Login into teamleader and paste code callback link in browser: https://focus.teamleader.eu/oauth2/authorize?client_id=75bd9426f541ea9be95142476c458023&response_type=code&redirect_uri=https://teamleader.sitweb.eu/oauth&state=qas_secret_state

This means you need to login into focus.teamleader.eu with an admin account and then paste the above link in your browser. Then the teamleader server will make a call to the redirect_uri specified which must match the one specified on the integration page and here you will see the code that is passed.

Authorization code callback example:

So let's say you pasted the above callback link in browser and got back a code. You can then use this on your local server either by inserting it into the config.yml or by making the following request:

curl http://localhost:8080/sync/oauth\?code\=def502004de7b8367bdc6acb4427289394a02afa62c23304f14a37df3abd15593c4dfc625c65bf3acb2c20fc00e968ea240fa69f0747808cb0598bd7b9d5fe6ed579027017d8494e8afc9a6fc10460663605ba6ecedd308801c8130ca8e8deca7c6aaf762cdc663f4414244fbde58d9cd047dba7e71d9e3a0dd6d1b95c626a1cb27d71e6c687056f75dfe1593b518450301a327cfb51f5ed3646e98a51b47b4d3785e1a9108d2df00573d67e91e4406ace80c5e608bba1bdd84e7c34f74ecf017fbf5628ffd45760d3aaad52c32f5d2e44fbd977f0b1796c08d2efe72e07a1d3012f4a00af624eaf37212cd56edaa6600428ecaa106259a29c275a53922cf0e3fc03faf122073b2ed3ff870636f3e5baeae37b7c7738fa2d8a3e0a03951bf8c9b22984b5335ae77cc122540ea1956a922ec38adf9c33deb383ccac6b560b4e53ccb83b90e22422134ded9cc327c20a7daffad6cff1e1590d78314caeadf3c9fbbf45a54417568d0a38a88732d7438799c207fa4d35de28fae8051f0776a628ed5da22d6ae84df828ed5622a5847bce921e29\&state\=somesecrethere

response will be:

code accepted

Or rejected if something was wrong. After this the code, token, refresh_token are stored in db. And also after this the code will be invalid again (only useable once).

This now updated the code, token and refresh_token in database. And from now on everything keeps working again. If a token expires the refresh_token is automatically used (and here is where teamleader is different from classic oauth2, the refresh_token is only useable once). The refresh_token is used to make a call that updates the auth_token and also update the refresh_token to a newer version. Then when the auth_token expires again later on the newer auth_token is used and that way it will keep on working as long as you only have a single point that maintains this refresh_token+auth_token pair.
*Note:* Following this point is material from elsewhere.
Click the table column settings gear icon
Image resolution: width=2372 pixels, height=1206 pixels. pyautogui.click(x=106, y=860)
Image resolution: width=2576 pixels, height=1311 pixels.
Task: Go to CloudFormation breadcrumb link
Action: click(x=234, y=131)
Maintaining proper tokens, fixing authorization if it breaks

With the refresh token you fetch an actual auth token to be used in further calls. And whenever you do this the refresh_token itself is updated to a new one (the call returns both a new auth_token and refresh_token) that you will need to store in the db for later use.

It's this last part that can mess up if you have a local setup and your auth_token has expired because the pod on the server has already refreshed to a new pair. In this case you can temporarely just copy a valid auth_token from the openshift pod. Or (more elaborate) fetch a new code with above callback and set up you rlocal env with code+refresh_token and once its synced put the valid ones in an env var and clear out the tl_authorization table on openshift. Then when the pod restarts it will use the valid token pair and save results in the db.